Я пытаюсь установить slurm в кластере рабочая человечность 16.04.
Я использую Intel mpi, и каталог установки расположен в главном узле/opt/intel/impi_5.01.
Согласно slurm инструкции, это должно экспортировать libpmi.so переменную. https://slurm.schedmd.com/mpi_guide.html#intel_mpi
Но, я установил slurm-llnl через человечность
sudo apt-get slurm-llnl
и я не уверен, где libpmi.so расположен?
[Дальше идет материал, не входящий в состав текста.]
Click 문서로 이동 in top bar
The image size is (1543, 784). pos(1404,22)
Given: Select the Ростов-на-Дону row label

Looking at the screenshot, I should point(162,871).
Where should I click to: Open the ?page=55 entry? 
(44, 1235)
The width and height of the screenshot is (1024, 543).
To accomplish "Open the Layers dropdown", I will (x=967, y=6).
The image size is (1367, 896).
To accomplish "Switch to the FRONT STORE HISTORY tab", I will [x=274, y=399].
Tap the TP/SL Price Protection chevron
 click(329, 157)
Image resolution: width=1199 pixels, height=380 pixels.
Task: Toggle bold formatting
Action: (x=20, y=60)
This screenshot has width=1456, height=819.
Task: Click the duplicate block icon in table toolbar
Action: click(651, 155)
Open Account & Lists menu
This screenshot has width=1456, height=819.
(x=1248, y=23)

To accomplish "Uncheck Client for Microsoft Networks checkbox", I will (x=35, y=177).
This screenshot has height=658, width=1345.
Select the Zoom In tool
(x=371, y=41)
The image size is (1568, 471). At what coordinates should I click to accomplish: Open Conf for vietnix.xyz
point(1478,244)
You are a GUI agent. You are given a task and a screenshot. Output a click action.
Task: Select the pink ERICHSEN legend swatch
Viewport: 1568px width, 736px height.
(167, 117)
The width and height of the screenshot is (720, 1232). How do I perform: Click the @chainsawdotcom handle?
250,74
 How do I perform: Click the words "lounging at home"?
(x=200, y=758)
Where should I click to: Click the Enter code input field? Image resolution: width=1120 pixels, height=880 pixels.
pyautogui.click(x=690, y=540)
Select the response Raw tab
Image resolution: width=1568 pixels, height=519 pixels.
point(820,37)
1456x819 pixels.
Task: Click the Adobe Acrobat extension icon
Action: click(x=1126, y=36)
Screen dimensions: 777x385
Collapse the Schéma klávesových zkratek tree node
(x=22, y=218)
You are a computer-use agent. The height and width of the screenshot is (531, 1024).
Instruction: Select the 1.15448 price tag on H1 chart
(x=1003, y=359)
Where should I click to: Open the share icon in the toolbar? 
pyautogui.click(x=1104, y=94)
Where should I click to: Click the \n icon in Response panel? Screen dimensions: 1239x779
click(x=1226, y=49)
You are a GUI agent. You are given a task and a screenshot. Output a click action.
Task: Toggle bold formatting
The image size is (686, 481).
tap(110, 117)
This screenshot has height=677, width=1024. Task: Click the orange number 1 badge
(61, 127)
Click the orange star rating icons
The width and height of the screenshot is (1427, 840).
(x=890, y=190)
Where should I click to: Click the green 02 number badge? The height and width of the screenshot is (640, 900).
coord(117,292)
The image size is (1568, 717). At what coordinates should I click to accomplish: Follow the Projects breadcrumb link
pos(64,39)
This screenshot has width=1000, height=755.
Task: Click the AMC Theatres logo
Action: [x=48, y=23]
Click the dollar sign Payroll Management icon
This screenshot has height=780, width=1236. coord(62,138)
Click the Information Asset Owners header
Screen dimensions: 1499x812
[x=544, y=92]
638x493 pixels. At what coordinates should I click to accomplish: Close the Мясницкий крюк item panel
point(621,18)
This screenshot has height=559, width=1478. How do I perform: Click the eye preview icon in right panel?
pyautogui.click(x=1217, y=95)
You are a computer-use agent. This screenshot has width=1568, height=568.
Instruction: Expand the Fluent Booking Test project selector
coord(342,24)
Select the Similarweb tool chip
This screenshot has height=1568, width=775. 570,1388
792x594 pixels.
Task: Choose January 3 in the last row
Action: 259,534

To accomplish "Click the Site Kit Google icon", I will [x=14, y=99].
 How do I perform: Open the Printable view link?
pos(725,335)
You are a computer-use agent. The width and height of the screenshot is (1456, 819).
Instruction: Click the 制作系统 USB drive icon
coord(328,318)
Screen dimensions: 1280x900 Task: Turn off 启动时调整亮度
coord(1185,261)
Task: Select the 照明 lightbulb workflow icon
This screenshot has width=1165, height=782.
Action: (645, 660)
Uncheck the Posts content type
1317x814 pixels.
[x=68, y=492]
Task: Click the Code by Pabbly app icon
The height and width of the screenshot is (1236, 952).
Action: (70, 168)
Так, я сделал поиск и нашел файл здесь, действительно ли это - файл, который я ищу?
/usr/lib/x86_64-linux-gnu/libpmi.so
Так или иначе я экспортирую переменную, и я попробовал
srun -p old -N3 -n24 hostname
Это возвращается,
rolly@head:~$ srun -p old -N3 -n24 hostname
node02
node02
node02
node02
node02
node02
node02
node02
node01
node01
head
head
node01
head
head
head
node01
node01
head
node01
head
head
node01
node01
Это кажется рабочим.
Но поскольку я выполняю свою задачу,
srun -p old -N3 -n24 ~/QE530-CPU/espresso-5.3.0/bin/pw.x
Это произвело ошибки,
mpiexec_node02: cannot connect to local mpd (/tmp/mpd2.console_rolly); possible causes:
1. no mpd is running on this host
2. an mpd is running but was started without a "console" (-n option)
mpiexec_node02: cannot connect to local mpd (/tmp/mpd2.console_rolly); possible causes:
1. no mpd is running on this host
2. an mpd is running but was started without a "console" (-n option)
mpiexec_node01: cannot connect to local mpd (/tmp/mpd2.console_rolly); possible causes:
1. no mpd is running on this host
2. an mpd is running but was started without a "console" (-n option)
mpiexec_node01: cannot connect to local mpd (/tmp/mpd2.console_rolly); possible causes:
1. no mpd is running on this host
2. an mpd is running but was started without a "console" (-n option)
mpiexec_node02: cannot connect to local mpd (/tmp/mpd2.console_rolly); possible causes:
1. no mpd is running on this host
2. an mpd is running but was started without a "console" (-n option)
mpiexec_node02: cannot connect to local mpd (/tmp/mpd2.console_rolly); possible causes:
1. no mpd is running on this host
2. an mpd is running but was started without a "console" (-n option)
mpiexec_node02: cannot connect to local mpd (/tmp/mpd2.console_rolly); possible causes:
1. no mpd is running on this host
2. an mpd is running but was started without a "console" (-n option)
mpiexec_node02: cannot connect to local mpd (/tmp/mpd2.console_rolly); possible causes:
1. no mpd is running on this host
2. an mpd is running but was started without a "console" (-n option)
mpiexec_node02: cannot connect to local mpd (/tmp/mpd2.console_rolly); possible causes:
1. no mpd is running on this host
2. an mpd is running but was started without a "console" (-n option)
mpiexec_node01: cannot connect to local mpd (/tmp/mpd2.console_rolly); possible causes:
1. no mpd is running on this host
2. an mpd is running but was started without a "console" (-n option)
mpiexec_node01: cannot connect to local mpd (/tmp/mpd2.console_rolly); possible causes:
1. no mpd is running on this host
2. an mpd is running but was started without a "console" (-n option)
mpiexec_node02: cannot connect to local mpd (/tmp/mpd2.console_rolly); possible causes:
1. no mpd is running on this host
2. an mpd is running but was started without a "console" (-n option)
mpiexec_node01: cannot connect to local mpd (/tmp/mpd2.console_rolly); possible causes:
1. no mpd is running on this host
2. an mpd is running but was started without a "console" (-n option)
mpiexec_node01: cannot connect to local mpd (/tmp/mpd2.console_rolly); possible causes:
1. no mpd is running on this host
2. an mpd is running but was started without a "console" (-n option)
mpiexec_node01: cannot connect to local mpd (/tmp/mpd2.console_rolly); possible causes:
1. no mpd is running on this host
2. an mpd is running but was started without a "console" (-n option)
mpiexec_node01: cannot connect to local mpd (/tmp/mpd2.console_rolly); possible causes:
1. no mpd is running on this host
2. an mpd is running but was started without a "console" (-n option)
Я полагаю, что ошибочные подсказки происходят из-за выполнения mpiexec с intel-mpi, оно должно использовать mpirun вместо этого.
Как я могу исправить проблему?
Спасибо!
Я нашел свое решение.
1) sudo apt-get install mpich
2) srun --mpi=pmi2
3) mkl и связанные с Intel переменные окружения загружаются правильно.
я надеюсь, что это собирается помочь кому-то имеющему подобную проблему.